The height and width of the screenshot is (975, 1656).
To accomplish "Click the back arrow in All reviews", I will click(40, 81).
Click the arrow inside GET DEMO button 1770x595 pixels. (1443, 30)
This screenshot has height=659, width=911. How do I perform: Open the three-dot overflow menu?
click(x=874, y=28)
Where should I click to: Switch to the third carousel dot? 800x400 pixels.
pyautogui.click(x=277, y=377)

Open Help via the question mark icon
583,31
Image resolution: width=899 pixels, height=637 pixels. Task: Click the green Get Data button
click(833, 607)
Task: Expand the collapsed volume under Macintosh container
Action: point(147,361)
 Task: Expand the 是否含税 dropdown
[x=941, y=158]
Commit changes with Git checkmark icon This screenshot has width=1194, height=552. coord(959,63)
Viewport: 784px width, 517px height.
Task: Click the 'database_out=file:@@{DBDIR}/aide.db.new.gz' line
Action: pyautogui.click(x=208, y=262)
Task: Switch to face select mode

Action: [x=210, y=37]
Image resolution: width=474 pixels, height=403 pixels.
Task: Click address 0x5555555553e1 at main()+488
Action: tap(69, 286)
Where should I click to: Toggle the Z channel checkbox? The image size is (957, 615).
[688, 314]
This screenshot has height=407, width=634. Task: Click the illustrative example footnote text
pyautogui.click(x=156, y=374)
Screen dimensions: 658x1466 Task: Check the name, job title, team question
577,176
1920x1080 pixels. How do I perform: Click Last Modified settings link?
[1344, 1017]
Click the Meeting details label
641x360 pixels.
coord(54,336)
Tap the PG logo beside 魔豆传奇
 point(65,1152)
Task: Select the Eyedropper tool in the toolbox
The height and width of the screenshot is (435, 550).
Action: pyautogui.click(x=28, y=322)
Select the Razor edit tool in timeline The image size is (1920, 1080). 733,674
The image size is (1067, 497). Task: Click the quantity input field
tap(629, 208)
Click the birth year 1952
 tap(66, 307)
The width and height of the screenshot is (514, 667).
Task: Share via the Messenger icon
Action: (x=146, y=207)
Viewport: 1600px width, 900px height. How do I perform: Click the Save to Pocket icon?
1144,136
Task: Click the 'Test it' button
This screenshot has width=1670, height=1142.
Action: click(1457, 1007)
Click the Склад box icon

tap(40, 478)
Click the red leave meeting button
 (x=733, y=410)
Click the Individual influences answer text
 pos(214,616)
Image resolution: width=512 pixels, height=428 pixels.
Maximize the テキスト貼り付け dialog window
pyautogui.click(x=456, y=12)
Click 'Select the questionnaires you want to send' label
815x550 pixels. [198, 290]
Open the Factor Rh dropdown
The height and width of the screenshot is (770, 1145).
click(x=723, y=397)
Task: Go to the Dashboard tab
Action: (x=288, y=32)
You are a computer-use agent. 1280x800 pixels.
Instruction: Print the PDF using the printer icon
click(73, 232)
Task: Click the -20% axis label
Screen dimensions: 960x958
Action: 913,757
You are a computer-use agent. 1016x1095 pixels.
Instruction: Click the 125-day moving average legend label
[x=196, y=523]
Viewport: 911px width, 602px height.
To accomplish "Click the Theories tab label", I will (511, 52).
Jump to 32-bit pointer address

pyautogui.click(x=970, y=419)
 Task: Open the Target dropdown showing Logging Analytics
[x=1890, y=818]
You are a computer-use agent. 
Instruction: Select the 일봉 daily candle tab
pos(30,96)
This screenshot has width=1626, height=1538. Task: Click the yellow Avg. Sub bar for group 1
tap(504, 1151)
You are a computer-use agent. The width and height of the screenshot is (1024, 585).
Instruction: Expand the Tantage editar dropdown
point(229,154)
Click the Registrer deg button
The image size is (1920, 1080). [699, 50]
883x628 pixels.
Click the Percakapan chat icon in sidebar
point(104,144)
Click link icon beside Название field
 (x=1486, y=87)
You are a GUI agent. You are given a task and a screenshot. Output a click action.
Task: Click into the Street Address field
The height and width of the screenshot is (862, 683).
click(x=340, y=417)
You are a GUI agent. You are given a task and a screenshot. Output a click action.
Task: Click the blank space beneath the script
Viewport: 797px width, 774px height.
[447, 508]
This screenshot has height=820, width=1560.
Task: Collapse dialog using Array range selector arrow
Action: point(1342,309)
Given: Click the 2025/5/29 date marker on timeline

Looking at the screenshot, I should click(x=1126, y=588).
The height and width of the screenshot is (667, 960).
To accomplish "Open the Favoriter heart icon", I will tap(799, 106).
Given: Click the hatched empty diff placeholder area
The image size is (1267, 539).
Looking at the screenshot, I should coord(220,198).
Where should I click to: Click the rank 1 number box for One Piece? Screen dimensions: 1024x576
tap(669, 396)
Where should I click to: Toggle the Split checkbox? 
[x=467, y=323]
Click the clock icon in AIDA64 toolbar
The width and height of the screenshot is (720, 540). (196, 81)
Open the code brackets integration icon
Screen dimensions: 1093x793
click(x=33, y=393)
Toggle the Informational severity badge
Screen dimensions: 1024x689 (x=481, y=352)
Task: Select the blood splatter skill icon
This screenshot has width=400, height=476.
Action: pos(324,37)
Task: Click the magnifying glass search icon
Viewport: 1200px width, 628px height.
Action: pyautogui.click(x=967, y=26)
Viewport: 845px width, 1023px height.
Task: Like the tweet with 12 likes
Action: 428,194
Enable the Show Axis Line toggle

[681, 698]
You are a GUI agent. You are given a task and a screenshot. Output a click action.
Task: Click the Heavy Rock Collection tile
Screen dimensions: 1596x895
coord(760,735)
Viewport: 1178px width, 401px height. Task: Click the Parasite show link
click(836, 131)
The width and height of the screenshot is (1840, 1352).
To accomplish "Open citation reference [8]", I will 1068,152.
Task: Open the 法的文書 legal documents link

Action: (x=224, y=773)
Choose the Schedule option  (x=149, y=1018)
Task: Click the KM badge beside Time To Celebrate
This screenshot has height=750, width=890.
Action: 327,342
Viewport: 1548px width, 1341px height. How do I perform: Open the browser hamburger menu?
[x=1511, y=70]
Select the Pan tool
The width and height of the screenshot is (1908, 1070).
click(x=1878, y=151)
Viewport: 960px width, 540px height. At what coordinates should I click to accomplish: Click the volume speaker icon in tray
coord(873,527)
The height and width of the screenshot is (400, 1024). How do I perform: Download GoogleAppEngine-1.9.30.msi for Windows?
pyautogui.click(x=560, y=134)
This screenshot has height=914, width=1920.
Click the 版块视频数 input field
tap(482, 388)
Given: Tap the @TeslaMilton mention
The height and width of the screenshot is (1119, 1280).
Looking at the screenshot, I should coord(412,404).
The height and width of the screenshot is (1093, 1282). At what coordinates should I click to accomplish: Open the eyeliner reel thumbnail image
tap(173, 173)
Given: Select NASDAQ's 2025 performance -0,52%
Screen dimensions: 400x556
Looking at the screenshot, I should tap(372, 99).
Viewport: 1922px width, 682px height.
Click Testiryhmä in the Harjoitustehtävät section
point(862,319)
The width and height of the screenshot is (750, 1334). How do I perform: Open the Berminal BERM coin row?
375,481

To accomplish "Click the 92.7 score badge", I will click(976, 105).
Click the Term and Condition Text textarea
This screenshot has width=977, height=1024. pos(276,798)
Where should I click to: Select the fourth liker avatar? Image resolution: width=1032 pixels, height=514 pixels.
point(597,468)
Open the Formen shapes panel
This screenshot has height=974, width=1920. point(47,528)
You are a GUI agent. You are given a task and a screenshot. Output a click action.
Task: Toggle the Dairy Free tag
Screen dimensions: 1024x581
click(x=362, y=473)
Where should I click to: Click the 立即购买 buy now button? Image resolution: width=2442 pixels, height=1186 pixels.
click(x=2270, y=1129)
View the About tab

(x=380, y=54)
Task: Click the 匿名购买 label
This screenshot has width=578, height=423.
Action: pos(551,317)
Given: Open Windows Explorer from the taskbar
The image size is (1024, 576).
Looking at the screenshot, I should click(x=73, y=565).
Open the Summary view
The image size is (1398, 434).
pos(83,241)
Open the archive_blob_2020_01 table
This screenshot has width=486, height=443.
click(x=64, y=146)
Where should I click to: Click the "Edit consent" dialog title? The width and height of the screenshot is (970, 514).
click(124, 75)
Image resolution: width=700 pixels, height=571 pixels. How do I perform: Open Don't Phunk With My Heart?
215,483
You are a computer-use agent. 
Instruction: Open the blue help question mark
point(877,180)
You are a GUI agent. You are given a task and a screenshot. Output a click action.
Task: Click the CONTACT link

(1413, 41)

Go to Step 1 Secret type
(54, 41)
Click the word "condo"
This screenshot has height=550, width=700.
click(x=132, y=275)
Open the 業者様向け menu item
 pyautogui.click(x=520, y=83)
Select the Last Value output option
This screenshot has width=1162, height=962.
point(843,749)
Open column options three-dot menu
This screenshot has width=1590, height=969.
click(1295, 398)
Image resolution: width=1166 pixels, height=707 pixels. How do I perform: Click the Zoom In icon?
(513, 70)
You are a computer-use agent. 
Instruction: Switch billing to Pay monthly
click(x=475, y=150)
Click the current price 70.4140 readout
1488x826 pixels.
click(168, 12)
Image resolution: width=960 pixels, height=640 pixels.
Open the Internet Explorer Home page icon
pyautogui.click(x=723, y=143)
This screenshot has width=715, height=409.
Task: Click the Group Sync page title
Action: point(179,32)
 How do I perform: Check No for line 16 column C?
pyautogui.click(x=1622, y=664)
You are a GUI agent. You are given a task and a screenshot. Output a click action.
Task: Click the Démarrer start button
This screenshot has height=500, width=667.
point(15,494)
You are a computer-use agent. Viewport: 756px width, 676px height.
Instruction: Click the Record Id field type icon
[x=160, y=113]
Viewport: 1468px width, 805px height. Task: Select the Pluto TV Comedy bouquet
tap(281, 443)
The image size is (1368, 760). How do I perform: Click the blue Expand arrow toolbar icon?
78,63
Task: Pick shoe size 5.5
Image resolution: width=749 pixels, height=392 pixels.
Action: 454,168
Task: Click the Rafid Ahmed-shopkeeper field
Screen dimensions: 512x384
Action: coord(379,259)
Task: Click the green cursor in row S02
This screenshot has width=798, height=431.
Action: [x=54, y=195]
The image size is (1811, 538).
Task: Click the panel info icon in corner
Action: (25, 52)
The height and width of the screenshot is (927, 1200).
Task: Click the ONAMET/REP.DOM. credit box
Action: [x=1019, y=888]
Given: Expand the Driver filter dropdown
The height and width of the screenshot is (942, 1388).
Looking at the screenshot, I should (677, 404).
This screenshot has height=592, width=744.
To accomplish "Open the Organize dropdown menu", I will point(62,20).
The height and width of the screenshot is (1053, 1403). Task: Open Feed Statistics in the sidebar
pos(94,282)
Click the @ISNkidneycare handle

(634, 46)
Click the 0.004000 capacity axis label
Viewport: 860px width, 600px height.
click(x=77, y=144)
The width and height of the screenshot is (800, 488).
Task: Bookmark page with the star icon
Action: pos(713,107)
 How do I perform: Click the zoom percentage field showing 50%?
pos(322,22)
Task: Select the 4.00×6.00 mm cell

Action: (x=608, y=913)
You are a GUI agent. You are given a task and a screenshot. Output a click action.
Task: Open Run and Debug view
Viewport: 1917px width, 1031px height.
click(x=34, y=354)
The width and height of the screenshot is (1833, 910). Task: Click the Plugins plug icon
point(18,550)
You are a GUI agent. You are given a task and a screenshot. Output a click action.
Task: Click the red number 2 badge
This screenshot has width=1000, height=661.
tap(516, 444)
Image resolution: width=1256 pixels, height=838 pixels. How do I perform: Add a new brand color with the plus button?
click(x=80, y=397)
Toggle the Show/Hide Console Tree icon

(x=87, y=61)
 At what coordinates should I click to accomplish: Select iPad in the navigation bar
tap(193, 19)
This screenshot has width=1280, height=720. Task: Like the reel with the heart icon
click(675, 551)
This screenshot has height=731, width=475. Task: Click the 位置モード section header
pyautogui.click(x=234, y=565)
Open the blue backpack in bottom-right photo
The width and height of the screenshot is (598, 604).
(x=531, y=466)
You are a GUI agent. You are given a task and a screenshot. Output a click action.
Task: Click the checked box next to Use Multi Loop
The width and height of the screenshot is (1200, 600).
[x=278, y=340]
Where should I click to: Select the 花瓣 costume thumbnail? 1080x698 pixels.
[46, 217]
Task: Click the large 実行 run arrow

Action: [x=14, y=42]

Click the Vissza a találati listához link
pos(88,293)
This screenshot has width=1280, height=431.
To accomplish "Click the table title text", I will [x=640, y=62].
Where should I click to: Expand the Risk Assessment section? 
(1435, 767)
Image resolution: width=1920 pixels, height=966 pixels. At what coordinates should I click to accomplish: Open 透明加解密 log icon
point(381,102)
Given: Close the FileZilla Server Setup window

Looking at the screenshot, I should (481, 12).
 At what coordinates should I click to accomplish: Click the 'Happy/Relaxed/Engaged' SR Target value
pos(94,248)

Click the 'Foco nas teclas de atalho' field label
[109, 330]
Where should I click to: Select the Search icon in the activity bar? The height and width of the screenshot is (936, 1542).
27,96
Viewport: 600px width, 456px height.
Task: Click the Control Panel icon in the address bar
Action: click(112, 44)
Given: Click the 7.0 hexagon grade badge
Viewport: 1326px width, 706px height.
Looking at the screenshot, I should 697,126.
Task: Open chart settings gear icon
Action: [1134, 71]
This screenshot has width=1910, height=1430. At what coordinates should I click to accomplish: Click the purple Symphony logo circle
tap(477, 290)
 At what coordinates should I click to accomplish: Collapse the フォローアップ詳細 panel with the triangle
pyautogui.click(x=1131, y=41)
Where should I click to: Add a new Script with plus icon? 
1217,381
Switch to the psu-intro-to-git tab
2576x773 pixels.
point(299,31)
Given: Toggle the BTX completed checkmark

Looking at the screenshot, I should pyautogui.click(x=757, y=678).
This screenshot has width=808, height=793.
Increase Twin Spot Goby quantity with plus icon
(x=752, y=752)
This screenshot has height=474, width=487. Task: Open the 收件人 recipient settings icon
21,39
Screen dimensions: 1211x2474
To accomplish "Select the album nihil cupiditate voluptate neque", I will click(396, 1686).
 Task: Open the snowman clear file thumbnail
********
- _WHAT TO DO_: Search the data for "computer". Copy every line that has it.

- _ANSWER SPACE_:
You are a computer-use agent. 1280x800 pixels.
You are a computer-use agent. 1016x1095 pixels.
You are a computer-use agent. 
You are a computer-use agent. The width and height of the screenshot is (1024, 585).
You are a computer-use agent. 
You are a computer-use agent. 
You are a computer-use agent. Viewport: 756px width, 676px height.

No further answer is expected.